Welsh Congregational United Church of Christ, formerly known as First Welsh Congregational Church, is located in a rural area southwest of Iowa City, Iowa, United States. It was listed on the National Register of Historic Places in 1977.

==History==
The first sermon associated with the church was in the home of John Griffith in September 1845, and it is believed to be the first Welsh church "in the whole region west of the Mississippi River", according to a 1905 account in the Columbus Gazette. The congregation was founded as a Congregational church the following year, also in the Griffith home. In 1848 they acquired the same house and remodeled it for their meeting house. The cemetery in the church yard was established in 1851. The meeting house served their needs until their first church building was constructed in 1864. The old building was sold and converted into a horse barn. This congregation is the mother church of two other Welsh congregations. The Iowa City congregation was founded in 1849, and the Williamsburg, Iowa congregation was founded over a dispute about the use of Welsh during services. Owen Evans led those that advocated for English services to found the Williamsburg congregation around 1860.

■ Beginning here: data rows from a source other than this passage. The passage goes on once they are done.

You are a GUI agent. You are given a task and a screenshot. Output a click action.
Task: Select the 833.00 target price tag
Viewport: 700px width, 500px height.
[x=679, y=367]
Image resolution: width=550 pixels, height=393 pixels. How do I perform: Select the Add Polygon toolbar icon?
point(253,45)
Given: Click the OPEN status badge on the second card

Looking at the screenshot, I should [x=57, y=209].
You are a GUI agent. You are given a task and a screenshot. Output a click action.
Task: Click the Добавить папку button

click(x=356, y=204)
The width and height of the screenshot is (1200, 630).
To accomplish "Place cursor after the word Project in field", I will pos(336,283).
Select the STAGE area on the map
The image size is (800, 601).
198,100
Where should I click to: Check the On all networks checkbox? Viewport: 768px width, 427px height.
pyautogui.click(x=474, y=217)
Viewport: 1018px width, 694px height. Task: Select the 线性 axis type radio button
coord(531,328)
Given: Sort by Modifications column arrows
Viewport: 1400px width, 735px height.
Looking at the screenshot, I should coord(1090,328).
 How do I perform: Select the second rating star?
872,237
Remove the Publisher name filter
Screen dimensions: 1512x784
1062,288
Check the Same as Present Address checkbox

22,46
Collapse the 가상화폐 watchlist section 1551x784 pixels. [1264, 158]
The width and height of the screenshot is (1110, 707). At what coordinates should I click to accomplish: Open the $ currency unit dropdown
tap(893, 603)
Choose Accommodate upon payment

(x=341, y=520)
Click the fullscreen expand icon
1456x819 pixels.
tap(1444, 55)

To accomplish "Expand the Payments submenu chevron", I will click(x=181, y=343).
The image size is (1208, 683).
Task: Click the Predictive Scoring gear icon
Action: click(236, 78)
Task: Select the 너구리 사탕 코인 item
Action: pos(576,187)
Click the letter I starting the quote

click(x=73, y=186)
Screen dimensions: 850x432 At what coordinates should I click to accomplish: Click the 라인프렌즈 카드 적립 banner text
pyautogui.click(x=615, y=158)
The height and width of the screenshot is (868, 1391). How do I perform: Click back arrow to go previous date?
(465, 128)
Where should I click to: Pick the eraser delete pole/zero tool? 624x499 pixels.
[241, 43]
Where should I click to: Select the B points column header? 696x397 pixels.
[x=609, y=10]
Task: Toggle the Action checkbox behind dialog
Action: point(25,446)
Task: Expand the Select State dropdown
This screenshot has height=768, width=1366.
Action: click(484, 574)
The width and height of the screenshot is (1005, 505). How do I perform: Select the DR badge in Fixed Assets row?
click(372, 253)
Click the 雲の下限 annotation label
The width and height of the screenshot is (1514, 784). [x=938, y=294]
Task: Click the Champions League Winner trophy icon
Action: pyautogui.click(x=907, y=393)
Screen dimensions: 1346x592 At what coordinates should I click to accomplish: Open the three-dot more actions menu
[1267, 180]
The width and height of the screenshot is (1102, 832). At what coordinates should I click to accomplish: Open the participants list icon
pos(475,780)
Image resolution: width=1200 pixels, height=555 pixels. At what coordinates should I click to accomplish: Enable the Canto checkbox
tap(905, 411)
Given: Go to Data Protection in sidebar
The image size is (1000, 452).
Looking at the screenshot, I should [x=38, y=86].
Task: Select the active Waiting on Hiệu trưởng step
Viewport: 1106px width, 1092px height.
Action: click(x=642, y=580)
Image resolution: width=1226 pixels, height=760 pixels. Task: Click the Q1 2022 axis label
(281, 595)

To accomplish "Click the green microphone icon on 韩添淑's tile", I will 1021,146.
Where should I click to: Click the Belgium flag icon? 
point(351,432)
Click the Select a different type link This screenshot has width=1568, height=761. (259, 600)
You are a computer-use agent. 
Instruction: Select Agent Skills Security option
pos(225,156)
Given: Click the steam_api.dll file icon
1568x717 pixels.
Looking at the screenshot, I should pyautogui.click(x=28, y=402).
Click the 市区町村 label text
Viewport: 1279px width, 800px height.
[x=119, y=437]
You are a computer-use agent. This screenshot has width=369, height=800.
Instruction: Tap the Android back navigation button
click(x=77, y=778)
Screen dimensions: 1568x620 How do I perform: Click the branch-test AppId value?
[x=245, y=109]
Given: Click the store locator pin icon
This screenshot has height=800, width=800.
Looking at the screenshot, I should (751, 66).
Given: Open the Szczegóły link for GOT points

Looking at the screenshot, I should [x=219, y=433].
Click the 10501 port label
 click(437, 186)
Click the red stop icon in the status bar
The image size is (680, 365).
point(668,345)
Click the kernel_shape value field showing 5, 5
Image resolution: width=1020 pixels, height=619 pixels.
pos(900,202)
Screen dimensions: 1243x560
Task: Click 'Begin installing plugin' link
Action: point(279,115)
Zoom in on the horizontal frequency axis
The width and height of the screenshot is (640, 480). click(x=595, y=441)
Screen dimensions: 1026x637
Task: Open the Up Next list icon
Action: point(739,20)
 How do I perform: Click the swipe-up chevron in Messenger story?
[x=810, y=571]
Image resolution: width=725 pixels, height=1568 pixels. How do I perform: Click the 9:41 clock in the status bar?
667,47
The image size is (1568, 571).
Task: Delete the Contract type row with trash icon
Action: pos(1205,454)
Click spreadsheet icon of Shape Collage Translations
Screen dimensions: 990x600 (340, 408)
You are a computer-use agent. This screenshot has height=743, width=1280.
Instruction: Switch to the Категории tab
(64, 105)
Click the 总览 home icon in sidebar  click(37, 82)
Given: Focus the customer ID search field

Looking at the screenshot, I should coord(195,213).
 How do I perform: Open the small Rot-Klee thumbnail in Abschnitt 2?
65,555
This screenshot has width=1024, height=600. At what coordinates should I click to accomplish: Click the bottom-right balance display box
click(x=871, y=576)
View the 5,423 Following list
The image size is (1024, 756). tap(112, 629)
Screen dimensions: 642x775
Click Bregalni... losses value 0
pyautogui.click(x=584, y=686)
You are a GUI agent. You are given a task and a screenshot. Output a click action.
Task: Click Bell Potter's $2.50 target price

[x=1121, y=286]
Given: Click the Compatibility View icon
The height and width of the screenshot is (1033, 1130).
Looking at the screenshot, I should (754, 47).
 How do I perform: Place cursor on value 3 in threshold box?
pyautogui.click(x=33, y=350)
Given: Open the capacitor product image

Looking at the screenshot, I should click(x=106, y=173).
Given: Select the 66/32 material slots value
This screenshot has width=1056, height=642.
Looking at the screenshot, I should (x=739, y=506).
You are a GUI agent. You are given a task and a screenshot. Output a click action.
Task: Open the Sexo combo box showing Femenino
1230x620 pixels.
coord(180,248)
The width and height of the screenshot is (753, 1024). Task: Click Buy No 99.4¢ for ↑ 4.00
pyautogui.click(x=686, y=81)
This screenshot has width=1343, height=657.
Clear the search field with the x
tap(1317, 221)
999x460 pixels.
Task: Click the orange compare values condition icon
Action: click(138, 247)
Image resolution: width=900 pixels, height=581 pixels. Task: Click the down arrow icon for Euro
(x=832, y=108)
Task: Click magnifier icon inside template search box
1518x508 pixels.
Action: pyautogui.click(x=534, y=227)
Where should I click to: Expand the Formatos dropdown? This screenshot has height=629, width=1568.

The present church was completed in 1887 for $1,828.56 and it was consecrated debt-free. For over 50 years it was the location for the annual meeting of the Welsh Congregational Church Association, known as the Gymanfa. It was also the site for an annual Eisteddfod, a festival of oratory, poetry, and musical contests. The congregation continued to worship here until 1954 when it disbanded because of a decline in membership. The closure was only temporary as efforts were begun in 1963 to re-establish the congregation. It is now associated with the United Church of Christ.

==Architecture==
The church is located on a rise above a county highway. It is a simple frame building that rests on a concrete foundation. There are four stained glass windows on the side walls. On the roof above the main entrance is a spire that rests on a square base and a hexagonal drum. To the north of the church building is the cemetery.